==== Extracted data

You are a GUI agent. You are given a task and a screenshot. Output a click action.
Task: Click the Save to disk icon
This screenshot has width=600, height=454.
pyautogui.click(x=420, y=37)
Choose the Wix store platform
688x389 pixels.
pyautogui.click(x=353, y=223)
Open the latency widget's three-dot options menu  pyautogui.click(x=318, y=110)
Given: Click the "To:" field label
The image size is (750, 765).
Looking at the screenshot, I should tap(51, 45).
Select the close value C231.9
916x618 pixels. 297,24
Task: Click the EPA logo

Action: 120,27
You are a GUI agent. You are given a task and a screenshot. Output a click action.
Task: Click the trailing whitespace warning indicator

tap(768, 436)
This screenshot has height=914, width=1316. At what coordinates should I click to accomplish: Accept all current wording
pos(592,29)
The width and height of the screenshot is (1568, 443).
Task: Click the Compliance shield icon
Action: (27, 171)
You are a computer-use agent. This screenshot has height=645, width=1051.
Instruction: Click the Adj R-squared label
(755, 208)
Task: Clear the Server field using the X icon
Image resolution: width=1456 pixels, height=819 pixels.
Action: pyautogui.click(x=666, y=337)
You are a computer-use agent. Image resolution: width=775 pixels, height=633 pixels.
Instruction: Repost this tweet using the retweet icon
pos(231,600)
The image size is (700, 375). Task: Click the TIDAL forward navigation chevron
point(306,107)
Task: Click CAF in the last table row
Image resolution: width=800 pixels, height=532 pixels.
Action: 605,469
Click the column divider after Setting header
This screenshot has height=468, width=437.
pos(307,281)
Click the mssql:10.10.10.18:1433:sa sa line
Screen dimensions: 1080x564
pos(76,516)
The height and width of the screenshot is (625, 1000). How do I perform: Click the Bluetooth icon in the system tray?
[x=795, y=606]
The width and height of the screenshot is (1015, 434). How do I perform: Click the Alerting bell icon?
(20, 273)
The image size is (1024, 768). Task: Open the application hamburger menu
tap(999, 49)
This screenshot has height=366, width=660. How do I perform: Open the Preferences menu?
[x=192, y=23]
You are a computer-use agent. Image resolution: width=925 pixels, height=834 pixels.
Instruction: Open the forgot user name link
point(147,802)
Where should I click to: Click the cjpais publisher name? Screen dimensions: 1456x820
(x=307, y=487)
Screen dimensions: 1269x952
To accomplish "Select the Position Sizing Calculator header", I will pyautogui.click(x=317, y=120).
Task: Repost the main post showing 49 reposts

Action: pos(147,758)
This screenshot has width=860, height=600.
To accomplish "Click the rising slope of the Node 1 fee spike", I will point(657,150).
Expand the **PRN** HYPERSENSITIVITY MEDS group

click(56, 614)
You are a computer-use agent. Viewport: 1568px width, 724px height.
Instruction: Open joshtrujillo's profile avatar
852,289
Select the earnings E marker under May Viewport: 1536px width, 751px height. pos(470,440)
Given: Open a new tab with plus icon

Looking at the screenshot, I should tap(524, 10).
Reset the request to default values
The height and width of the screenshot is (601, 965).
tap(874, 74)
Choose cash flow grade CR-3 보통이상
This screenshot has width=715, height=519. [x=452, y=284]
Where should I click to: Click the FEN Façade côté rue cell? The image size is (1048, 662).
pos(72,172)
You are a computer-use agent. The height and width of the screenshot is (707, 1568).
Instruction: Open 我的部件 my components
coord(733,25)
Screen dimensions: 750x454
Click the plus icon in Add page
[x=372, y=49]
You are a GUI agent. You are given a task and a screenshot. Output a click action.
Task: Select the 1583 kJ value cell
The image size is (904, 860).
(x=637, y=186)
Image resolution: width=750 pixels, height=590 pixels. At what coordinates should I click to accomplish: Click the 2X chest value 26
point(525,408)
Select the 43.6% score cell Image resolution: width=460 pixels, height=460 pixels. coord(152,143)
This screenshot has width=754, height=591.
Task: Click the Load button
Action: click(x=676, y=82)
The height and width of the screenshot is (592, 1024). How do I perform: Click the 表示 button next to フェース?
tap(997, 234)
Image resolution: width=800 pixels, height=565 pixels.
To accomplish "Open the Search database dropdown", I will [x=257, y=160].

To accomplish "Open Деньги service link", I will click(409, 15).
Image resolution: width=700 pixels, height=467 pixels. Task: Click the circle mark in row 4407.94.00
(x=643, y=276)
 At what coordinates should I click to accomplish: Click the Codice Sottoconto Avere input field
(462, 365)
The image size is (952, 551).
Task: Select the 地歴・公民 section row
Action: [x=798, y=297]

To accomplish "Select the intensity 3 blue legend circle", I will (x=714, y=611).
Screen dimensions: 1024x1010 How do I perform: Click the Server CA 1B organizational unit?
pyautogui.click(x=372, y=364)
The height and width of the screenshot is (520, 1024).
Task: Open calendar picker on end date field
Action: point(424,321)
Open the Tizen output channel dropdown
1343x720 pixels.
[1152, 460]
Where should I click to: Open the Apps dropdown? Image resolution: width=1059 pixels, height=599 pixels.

========

**Work item**
The records above should be repeated exactly. Print them all.

**Task solution**
You are a GUI agent. You are given a task and a screenshot. Output a click action.
Task: Click the Save to disk icon
This screenshot has width=600, height=454.
pyautogui.click(x=420, y=37)
Choose the Wix store platform
688x389 pixels.
pyautogui.click(x=353, y=223)
Open the latency widget's three-dot options menu  pyautogui.click(x=318, y=110)
Given: Click the "To:" field label
The image size is (750, 765).
Looking at the screenshot, I should tap(51, 45).
Select the close value C231.9
916x618 pixels. 297,24
Task: Click the EPA logo

Action: 120,27
You are a GUI agent. You are given a task and a screenshot. Output a click action.
Task: Click the trailing whitespace warning indicator

tap(768, 436)
This screenshot has height=914, width=1316. At what coordinates should I click to accomplish: Accept all current wording
pos(592,29)
The width and height of the screenshot is (1568, 443).
Task: Click the Compliance shield icon
Action: (27, 171)
You are a computer-use agent. This screenshot has height=645, width=1051.
Instruction: Click the Adj R-squared label
(755, 208)
Task: Clear the Server field using the X icon
Image resolution: width=1456 pixels, height=819 pixels.
Action: pyautogui.click(x=666, y=337)
You are a computer-use agent. Image resolution: width=775 pixels, height=633 pixels.
Instruction: Repost this tweet using the retweet icon
pos(231,600)
The image size is (700, 375). Task: Click the TIDAL forward navigation chevron
point(306,107)
Task: Click CAF in the last table row
Image resolution: width=800 pixels, height=532 pixels.
Action: 605,469
Click the column divider after Setting header
This screenshot has height=468, width=437.
pos(307,281)
Click the mssql:10.10.10.18:1433:sa sa line
Screen dimensions: 1080x564
pos(76,516)
The height and width of the screenshot is (625, 1000). How do I perform: Click the Bluetooth icon in the system tray?
[x=795, y=606]
The width and height of the screenshot is (1015, 434). How do I perform: Click the Alerting bell icon?
(20, 273)
The image size is (1024, 768). Task: Open the application hamburger menu
tap(999, 49)
This screenshot has height=366, width=660. How do I perform: Open the Preferences menu?
[x=192, y=23]
You are a computer-use agent. Image resolution: width=925 pixels, height=834 pixels.
Instruction: Open the forgot user name link
point(147,802)
Where should I click to: Click the cjpais publisher name? Screen dimensions: 1456x820
(x=307, y=487)
Screen dimensions: 1269x952
To accomplish "Select the Position Sizing Calculator header", I will pyautogui.click(x=317, y=120).
Task: Repost the main post showing 49 reposts

Action: pos(147,758)
This screenshot has width=860, height=600.
To accomplish "Click the rising slope of the Node 1 fee spike", I will point(657,150).
Expand the **PRN** HYPERSENSITIVITY MEDS group

click(56, 614)
You are a computer-use agent. Viewport: 1568px width, 724px height.
Instruction: Open joshtrujillo's profile avatar
852,289
Select the earnings E marker under May Viewport: 1536px width, 751px height. pos(470,440)
Given: Open a new tab with plus icon

Looking at the screenshot, I should tap(524, 10).
Reset the request to default values
The height and width of the screenshot is (601, 965).
tap(874, 74)
Choose cash flow grade CR-3 보통이상
This screenshot has width=715, height=519. [x=452, y=284]
Where should I click to: Click the FEN Façade côté rue cell? The image size is (1048, 662).
pos(72,172)
You are a computer-use agent. The height and width of the screenshot is (707, 1568).
Instruction: Open 我的部件 my components
coord(733,25)
Screen dimensions: 750x454
Click the plus icon in Add page
[x=372, y=49]
You are a GUI agent. You are given a task and a screenshot. Output a click action.
Task: Select the 1583 kJ value cell
The image size is (904, 860).
(x=637, y=186)
Image resolution: width=750 pixels, height=590 pixels. At what coordinates should I click to accomplish: Click the 2X chest value 26
point(525,408)
Select the 43.6% score cell Image resolution: width=460 pixels, height=460 pixels. coord(152,143)
This screenshot has width=754, height=591.
Task: Click the Load button
Action: click(x=676, y=82)
The height and width of the screenshot is (592, 1024). How do I perform: Click the 表示 button next to フェース?
tap(997, 234)
Image resolution: width=800 pixels, height=565 pixels.
To accomplish "Open the Search database dropdown", I will [x=257, y=160].

To accomplish "Open Деньги service link", I will click(409, 15).
Image resolution: width=700 pixels, height=467 pixels. Task: Click the circle mark in row 4407.94.00
(x=643, y=276)
 At what coordinates should I click to accomplish: Click the Codice Sottoconto Avere input field
(462, 365)
The image size is (952, 551).
Task: Select the 地歴・公民 section row
Action: [x=798, y=297]

To accomplish "Select the intensity 3 blue legend circle", I will (x=714, y=611).
Screen dimensions: 1024x1010 How do I perform: Click the Server CA 1B organizational unit?
pyautogui.click(x=372, y=364)
The height and width of the screenshot is (520, 1024).
Task: Open calendar picker on end date field
Action: point(424,321)
Open the Tizen output channel dropdown
1343x720 pixels.
[1152, 460]
Where should I click to: Open the Apps dropdown? Image resolution: width=1059 pixels, height=599 pixels.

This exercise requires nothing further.